Detailed information on the VADT pr

Detailed information on the VADT protocol can be found in the most recent VADT report, however, here we include some background and key aspects relevant to the VADT-FS. The VADT was designed to do the best job possible of isolating the effects of hyperglycemia in patients with type 2 diabetes. In order for the study to address different levels of glycemic control, and minimize potential medication specific effects, the protocol strove for both treatment groups to receive near-equal distribution of therapeutic classes (insulin segretagogues and sensitizers, exogenous insulin) with ultimately, the main difference between treatment arms expected to be related to the dose of insulin.
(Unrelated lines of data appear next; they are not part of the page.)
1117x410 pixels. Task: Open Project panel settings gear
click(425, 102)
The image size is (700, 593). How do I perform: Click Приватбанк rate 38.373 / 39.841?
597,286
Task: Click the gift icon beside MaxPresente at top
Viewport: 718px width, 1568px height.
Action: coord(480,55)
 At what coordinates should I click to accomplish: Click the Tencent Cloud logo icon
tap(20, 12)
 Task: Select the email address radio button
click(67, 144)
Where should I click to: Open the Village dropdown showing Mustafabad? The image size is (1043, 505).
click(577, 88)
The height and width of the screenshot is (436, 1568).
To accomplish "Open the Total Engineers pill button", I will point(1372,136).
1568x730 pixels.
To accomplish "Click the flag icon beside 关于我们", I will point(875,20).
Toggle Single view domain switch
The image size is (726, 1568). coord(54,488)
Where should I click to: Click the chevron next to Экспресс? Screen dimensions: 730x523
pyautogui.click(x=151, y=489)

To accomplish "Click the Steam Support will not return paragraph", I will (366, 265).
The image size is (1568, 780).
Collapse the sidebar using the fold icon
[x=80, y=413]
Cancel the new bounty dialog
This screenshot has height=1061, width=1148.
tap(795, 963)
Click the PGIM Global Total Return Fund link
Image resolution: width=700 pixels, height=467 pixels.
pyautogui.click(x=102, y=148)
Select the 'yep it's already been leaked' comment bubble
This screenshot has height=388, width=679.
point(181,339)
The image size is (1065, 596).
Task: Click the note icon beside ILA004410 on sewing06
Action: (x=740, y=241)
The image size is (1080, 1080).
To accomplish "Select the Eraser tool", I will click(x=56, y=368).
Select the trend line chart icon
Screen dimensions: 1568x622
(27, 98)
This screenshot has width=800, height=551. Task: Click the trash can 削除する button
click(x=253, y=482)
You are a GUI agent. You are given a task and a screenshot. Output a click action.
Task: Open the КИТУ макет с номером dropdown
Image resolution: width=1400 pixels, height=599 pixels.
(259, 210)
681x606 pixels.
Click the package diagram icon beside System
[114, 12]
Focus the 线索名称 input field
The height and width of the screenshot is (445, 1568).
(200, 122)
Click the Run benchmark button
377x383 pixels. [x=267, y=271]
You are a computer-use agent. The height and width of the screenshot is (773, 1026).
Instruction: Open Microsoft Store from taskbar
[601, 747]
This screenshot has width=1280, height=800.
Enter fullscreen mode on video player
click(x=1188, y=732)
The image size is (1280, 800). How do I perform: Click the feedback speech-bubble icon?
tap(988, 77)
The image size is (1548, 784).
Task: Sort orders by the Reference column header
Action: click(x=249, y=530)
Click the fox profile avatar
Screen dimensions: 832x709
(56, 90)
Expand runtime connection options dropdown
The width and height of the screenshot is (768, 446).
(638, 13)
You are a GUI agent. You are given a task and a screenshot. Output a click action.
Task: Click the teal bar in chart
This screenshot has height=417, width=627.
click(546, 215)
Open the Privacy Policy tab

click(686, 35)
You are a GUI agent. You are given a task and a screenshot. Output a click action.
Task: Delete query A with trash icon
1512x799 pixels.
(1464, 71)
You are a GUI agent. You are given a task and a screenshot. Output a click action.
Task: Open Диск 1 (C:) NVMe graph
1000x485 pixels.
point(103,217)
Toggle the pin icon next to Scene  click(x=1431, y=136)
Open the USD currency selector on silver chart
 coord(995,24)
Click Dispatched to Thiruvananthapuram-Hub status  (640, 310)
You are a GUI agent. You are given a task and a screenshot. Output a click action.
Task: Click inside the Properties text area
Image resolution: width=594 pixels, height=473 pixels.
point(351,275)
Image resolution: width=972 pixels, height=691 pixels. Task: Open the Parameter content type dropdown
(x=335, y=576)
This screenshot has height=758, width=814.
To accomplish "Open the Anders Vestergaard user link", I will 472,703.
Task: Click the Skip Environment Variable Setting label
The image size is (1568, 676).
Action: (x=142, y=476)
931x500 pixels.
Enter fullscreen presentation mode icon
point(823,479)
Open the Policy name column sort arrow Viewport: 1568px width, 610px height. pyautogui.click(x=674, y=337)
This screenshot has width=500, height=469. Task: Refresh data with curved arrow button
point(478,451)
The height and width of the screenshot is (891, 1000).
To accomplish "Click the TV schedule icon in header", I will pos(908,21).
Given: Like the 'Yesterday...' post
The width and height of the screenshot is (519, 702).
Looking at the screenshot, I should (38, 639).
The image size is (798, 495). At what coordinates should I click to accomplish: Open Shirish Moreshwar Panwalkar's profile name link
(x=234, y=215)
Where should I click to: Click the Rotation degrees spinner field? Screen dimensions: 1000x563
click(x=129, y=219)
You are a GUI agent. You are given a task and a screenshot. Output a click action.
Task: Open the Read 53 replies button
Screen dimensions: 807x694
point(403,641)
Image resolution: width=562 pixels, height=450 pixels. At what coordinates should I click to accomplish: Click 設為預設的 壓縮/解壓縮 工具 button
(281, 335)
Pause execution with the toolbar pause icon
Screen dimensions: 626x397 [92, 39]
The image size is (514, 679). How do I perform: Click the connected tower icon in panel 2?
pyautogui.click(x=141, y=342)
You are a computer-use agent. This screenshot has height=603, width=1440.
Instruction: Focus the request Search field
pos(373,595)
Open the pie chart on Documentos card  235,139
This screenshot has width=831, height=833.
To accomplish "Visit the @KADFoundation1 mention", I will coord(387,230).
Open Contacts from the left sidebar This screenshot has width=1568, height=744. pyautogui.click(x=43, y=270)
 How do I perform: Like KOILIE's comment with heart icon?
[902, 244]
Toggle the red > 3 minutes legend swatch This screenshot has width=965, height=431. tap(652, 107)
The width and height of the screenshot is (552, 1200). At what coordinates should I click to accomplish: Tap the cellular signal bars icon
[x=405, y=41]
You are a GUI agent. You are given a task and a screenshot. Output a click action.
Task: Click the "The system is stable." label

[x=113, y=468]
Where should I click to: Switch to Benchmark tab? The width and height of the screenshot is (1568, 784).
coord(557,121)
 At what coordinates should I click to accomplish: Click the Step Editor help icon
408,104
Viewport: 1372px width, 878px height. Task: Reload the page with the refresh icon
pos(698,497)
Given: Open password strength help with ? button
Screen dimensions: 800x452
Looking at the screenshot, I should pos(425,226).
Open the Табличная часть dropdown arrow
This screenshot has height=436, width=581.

In addition, the VADT protocol tried to achieve optimal management of all other CV risk factors in both intervention and control patients to answer the question, “What is the incremental benefit of intensive glycemic control once blood pressure, lipids and other CV treatments are optimized.
The success of the VADT protocol in achieving the above goals has been impressive and is a tribute to the hard work and dedication of the VADT site investigators, and especially, the nurse coordinators. The VADT achieved and has maintained substantial A1c separation since year 1 1⁄2 of the trial (averaging a 1.6 point A1c median separation). A1c separation at year 5 of follow-up was 1.6 points, with the A1c being 6.8-7.1% in the intensive arm and 8.4-8.7% in the standard treatment arm.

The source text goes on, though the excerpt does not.